Question

The first term in an arithmetic sequence is $$-5$$ and the second term is $$-3$$. What is the 50th term? (Recall that in an arithmetic sequence, the difference between successive terms is constant)
A
$$87$$
B
$$78$$
C
$$74$$
D
$$93$$

Answer

**step1** Understanding the problem

The problem asks us to find the 50th term in an arithmetic sequence. In an arithmetic sequence, the difference between consecutive terms is always the same. This constant difference is called the common difference.

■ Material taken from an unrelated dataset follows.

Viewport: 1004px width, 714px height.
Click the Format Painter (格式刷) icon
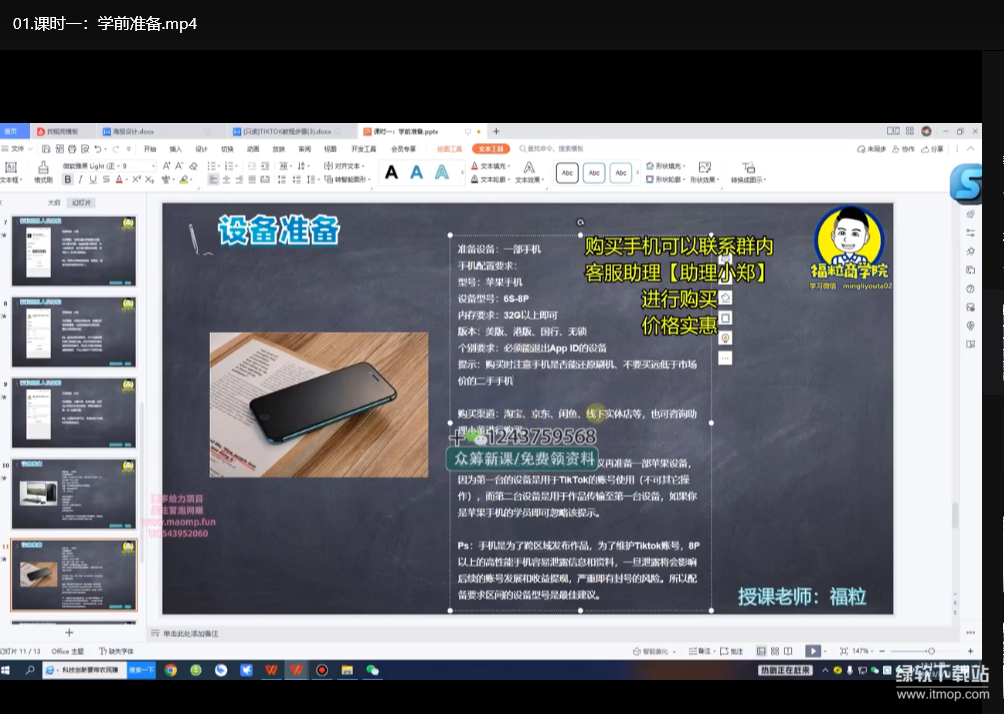43,172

**step2** Identifying the given terms

We are given the first two terms of the sequence:
The first term is $$-5$$.
The second term is $$-3$$.

**step3** Calculating the common difference

To find the common difference, we subtract the first term from the second term.
Common difference = Second term - First term
Common difference = $$-3 - (-5)$$
Common difference = $$-3 + 5$$
Common difference = $$2$$

**step4** Determining how many times the common difference needs to be added

To reach the 50th term starting from the 1st term, we need to add the common difference repeatedly. The number of times we add the common difference is one less than the term number we are looking for.
Number of times to add common difference = Target term number - 1
Number of times to add common difference = $$50 - 1$$
Number of times to add common difference = $$49$$

**step5** Calculating the total value to be added

Now, we multiply the common difference by the number of times it needs to be added.
Total value to add = Common difference $$\times$$ Number of times to add
Total value to add = $$2 \times 49$$
To calculate $$2 \times 49$$:
We can break down $$49$$ into $$40 + 9$$.
$$2 \times 40 = 80$$
$$2 \times 9 = 18$$
Now, add these products: $$80 + 18 = 98$$
So, the total value to add is $$98$$.

**step6** Calculating the 50th term

To find the 50th term, we add the total value calculated in the previous step to the first term.
50th term = First term + Total value to add
50th term = $$-5 + 98$$
To calculate $$-5 + 98$$, we can reorder it as $$98 - 5$$.
$$98 - 5 = 93$$
Therefore, the 50th term is $$93$$.